Checking that an AI tool has contractual protections, no-training clauses, and configurable retention settings may constitute reasonable efforts.
Supervision
Rules 5.1 and 5.3 impose supervision duties at multiple levels. Partners and lawyers with managerial authority should ensure that lawyers and nonlawyers under their supervision act in accordance with professional obligations. When any user in the firm generates work product, that user must supervise that output with the same rigor they would apply to work from a junior team member.
Draft Zero
A first draft implies that human thinking shaped its creation—that a person identified the issues, chose a structure, selected authorities, and made judgment calls about emphasis and strategy. AI output has none of that. It is raw material generated by statistical prediction. This manual calls it Draft Zero.
When you receive Draft Zero from AI, you should:
Verify that citations exist
Confirm that holdings are accurately stated
Check that the reasoning is sound
Apply the professional judgment that the AI is structurally incapable of providing
This is true AI lawyering.
Treat AI output like work from a first-week associate who is confident, fast, and occasionally wrong in ways that are hard to catch because the writing sounds polished.
Firm-Level Obligations
For firm leaders, the supervisory duty extends beyond individual review to the creation of infrastructure. This means:
Establishing which AI tools are approved for client work
Training lawyers on ethical use before they start
Setting verification protocols for AI-generated work products
Documenting supervision activities
The specifics will vary by firm. But every practice that uses AI needs a clear answer to the question: Who is responsible for verifying AI output before it goes to a client or a court? If the answer is unclear, the supervision duty is probably not met.
Candor
Rule 3.3 requires candor toward the tribunal, meaning that a lawyer shall not knowingly make a false statement of fact or law to a court. Filing citations to nonexistent cases is a false statement of law, and filing quotations that appear nowhere in the cited source is a false statement of fact. If AI generated those fabrications and you filed them without checking, the professional responsibility is yours.

----------------

**WORK ORDER 1:** Reproduce the passage on AI use in legal practice from "Firm-Level Obligations" to "probably not met.".
**WORK ORDER 2:** Carry on the passage on AI use in legal practice, picking up after its last sentence.

----------------

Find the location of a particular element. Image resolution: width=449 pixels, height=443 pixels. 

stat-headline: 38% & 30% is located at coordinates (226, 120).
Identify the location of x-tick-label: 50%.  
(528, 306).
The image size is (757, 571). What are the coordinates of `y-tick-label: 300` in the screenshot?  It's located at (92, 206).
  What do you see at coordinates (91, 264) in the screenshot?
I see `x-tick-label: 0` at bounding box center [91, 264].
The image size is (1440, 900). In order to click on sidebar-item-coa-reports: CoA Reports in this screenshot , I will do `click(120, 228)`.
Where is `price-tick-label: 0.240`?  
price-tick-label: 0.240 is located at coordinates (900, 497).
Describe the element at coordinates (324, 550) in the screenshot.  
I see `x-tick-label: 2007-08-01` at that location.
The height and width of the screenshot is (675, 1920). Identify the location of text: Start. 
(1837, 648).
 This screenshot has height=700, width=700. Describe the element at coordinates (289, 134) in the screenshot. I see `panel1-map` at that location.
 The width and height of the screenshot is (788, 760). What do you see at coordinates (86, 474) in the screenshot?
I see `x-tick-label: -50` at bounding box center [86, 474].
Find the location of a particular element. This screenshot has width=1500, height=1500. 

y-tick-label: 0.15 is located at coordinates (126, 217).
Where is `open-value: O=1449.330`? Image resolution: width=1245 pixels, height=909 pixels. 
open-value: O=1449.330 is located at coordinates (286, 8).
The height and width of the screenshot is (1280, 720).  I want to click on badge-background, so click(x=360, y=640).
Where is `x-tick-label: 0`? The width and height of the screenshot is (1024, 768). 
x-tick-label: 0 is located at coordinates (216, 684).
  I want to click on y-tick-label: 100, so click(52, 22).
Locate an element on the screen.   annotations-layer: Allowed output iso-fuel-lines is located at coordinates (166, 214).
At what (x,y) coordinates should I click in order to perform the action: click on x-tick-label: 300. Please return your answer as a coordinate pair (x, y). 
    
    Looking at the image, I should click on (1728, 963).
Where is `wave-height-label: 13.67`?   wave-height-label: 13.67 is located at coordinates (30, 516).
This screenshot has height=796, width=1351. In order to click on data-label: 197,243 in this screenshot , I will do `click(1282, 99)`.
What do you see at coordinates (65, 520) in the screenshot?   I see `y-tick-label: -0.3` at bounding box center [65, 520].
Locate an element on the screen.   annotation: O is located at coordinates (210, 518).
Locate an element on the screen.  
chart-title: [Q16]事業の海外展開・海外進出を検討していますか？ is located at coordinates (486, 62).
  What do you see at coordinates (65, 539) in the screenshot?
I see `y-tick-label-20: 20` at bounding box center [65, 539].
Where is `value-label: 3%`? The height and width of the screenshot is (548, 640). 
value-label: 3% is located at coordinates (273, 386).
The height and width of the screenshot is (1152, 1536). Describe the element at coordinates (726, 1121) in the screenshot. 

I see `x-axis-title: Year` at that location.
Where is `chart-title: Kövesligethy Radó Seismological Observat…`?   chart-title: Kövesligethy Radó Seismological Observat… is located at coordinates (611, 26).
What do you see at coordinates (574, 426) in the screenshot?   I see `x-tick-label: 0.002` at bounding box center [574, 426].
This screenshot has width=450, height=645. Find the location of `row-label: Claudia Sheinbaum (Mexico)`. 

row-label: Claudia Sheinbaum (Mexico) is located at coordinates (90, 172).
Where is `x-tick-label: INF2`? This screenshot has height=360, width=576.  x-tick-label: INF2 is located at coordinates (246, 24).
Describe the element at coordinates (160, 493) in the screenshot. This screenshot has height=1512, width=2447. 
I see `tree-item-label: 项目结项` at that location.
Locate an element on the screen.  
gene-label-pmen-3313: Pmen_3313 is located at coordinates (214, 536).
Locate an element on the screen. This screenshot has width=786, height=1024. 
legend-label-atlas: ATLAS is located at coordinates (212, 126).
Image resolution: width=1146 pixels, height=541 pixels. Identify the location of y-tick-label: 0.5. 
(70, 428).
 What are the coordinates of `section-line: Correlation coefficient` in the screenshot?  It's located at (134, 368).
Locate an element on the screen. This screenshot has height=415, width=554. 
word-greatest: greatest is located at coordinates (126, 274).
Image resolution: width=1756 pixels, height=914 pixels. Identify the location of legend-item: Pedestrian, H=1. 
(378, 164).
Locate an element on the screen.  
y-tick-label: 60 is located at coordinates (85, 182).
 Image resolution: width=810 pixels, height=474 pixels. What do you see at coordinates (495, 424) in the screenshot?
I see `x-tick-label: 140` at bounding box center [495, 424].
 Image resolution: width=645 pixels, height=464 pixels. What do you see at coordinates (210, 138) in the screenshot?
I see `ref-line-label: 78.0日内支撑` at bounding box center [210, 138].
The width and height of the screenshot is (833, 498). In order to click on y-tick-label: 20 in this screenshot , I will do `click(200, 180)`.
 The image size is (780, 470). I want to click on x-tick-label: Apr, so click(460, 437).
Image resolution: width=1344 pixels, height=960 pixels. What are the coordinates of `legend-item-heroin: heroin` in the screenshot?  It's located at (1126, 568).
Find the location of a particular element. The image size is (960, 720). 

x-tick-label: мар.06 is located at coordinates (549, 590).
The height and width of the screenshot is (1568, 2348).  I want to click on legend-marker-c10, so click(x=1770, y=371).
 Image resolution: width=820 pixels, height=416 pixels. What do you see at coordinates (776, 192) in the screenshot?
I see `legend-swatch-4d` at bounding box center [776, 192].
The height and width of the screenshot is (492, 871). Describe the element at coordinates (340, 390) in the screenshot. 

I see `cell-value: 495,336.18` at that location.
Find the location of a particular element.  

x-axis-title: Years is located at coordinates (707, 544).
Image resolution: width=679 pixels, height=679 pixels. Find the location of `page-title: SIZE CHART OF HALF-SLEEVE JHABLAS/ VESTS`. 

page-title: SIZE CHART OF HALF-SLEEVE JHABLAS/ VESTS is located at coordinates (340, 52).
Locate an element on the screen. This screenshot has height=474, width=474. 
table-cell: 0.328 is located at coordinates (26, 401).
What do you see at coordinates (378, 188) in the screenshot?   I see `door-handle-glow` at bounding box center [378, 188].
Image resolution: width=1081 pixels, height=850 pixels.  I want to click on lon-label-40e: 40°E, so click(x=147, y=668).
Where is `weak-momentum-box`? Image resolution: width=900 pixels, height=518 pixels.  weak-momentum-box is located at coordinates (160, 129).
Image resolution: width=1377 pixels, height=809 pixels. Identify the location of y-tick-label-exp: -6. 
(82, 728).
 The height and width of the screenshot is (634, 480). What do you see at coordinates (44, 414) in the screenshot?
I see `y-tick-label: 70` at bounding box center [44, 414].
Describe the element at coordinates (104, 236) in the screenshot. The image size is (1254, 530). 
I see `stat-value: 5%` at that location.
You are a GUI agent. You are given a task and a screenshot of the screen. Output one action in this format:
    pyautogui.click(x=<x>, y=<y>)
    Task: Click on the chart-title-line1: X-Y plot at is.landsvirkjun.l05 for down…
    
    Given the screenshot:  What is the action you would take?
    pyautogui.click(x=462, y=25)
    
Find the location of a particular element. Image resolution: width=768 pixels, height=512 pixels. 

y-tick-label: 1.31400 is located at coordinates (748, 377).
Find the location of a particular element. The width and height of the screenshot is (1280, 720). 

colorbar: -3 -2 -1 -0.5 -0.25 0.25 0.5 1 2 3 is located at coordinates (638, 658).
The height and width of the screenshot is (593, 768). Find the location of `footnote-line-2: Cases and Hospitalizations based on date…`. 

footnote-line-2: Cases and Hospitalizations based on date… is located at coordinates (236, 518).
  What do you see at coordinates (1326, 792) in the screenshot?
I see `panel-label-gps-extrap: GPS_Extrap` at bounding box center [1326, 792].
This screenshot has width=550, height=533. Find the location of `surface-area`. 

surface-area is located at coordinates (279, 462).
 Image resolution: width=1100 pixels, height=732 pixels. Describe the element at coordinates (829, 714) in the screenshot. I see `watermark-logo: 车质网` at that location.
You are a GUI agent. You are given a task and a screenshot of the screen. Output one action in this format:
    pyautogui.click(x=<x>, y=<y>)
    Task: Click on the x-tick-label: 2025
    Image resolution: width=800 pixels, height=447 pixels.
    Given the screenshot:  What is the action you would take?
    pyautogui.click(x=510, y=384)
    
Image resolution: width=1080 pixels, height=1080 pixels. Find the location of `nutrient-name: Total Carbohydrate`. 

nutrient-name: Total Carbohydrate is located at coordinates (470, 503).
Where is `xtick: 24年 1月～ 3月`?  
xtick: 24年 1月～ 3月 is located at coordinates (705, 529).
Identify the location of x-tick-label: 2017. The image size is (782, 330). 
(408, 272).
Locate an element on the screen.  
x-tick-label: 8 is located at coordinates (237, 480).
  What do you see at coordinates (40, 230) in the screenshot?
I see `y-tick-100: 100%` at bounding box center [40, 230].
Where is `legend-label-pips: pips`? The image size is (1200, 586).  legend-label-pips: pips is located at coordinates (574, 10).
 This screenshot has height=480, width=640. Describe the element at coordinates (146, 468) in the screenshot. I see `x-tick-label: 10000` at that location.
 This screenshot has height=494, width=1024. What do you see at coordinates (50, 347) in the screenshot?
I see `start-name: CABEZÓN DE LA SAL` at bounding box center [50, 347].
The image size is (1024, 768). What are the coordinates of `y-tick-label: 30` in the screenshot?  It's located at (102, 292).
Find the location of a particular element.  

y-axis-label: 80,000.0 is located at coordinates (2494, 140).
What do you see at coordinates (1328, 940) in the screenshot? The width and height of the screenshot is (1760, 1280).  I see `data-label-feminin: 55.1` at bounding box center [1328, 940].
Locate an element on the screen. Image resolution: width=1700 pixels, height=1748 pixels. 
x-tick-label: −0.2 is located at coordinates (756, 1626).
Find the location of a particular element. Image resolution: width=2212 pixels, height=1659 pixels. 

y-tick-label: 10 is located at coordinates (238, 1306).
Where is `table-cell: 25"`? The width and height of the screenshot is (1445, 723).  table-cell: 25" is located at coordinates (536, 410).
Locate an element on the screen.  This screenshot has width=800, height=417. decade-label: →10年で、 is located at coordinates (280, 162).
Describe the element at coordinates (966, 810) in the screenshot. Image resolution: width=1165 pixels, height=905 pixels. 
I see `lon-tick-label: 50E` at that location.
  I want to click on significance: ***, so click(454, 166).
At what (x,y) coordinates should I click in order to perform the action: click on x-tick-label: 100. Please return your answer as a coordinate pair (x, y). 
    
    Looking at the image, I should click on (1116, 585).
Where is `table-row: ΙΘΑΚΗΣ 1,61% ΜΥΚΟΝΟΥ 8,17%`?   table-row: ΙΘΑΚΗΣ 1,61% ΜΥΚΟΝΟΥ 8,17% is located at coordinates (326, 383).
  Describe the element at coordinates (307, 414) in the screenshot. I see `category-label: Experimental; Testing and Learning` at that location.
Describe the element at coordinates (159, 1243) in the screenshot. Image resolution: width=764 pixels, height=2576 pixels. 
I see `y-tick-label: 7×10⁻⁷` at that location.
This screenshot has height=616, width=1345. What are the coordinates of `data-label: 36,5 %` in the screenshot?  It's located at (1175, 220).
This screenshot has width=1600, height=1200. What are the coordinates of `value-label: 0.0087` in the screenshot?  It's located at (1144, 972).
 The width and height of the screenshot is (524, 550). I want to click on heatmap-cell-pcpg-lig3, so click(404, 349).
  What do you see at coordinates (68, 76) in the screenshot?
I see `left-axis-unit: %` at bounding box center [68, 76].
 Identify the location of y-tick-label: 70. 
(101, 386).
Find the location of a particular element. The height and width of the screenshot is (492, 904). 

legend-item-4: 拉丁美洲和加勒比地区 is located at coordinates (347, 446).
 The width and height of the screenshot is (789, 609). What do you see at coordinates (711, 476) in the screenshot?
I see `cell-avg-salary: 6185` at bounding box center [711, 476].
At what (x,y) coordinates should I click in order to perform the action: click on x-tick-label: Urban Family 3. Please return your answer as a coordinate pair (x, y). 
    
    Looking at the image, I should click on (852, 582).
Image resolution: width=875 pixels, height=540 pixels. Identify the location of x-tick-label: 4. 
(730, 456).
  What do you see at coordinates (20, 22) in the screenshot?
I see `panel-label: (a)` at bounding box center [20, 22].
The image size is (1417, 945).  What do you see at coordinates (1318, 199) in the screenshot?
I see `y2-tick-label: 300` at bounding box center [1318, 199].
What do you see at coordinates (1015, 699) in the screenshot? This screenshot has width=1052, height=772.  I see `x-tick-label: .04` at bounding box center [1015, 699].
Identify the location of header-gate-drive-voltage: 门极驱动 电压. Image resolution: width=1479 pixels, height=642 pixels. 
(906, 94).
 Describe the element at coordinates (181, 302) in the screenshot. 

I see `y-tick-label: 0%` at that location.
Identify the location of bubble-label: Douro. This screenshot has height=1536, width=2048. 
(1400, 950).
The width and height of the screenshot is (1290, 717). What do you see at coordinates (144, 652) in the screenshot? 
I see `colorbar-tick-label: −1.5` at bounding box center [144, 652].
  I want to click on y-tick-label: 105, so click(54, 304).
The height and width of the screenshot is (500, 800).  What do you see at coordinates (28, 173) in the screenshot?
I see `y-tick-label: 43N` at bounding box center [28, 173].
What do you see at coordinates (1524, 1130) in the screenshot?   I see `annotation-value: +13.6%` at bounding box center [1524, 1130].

----------------

**EXERCISE RESPONSE 1:**
Firm-Level Obligations
For firm leaders, the supervisory duty extends beyond individual review to the creation of infrastructure. This means:
Establishing which AI tools are approved for client work
Training lawyers on ethical use before they start
Setting verification protocols for AI-generated work products
Documenting supervision activities
The specifics will vary by firm. But every practice that uses AI needs a clear answer to the question: Who is responsible for verifying AI output before it goes to a client or a court? If the answer is unclear, the supervision duty is probably not met.

**EXERCISE RESPONSE 2:**
AI will generate:
Case names that do not exist
Holdings that no court has issued
Quotations that appear nowhere in the cited source
If you ask AI whether a citation it just generated is real, the statistically likely response is yes.
Verification should happen through independent sources (e.g., by checking citations in Westlaw or Lexis). Pull the actual opinion and compare quotations and page numbers against the original text.
The Consequences Are Real
Since mid-2023, numerous lawyers and pro se litigants have been sanctioned for filing court documents containing fabricated AI-generated citations. The outcomes have ranged from fines and reprimands to license suspensions.
NOTE: Lawyers who acknowledged the mistake and took responsibility received lighter consequences. Those who tried to hide it or blamed subordinates fared worse. Those who lied to the court about it fared worst of all.
Disclosure Requirements
Courts are responding to this problem by requiring affirmative disclosure. A growing number of federal judges have issued standing orders requiring parties to state whether AI was used in preparing filings. Some even require certification that AI-generated citations have been independently verified.
What This Means for Practice
The four duties—competence, confidentiality, supervision, and candor—form a framework for every AI interaction in legal practice.
Competence
Before using an AI tool, do you understand how it works and where it falls short?
Confidentiality
Before inputting client data, have you checked the provider's data practices?
Supervision / Candor
Before filing AI-generated work, have you confirmed its accuracy against independent sources?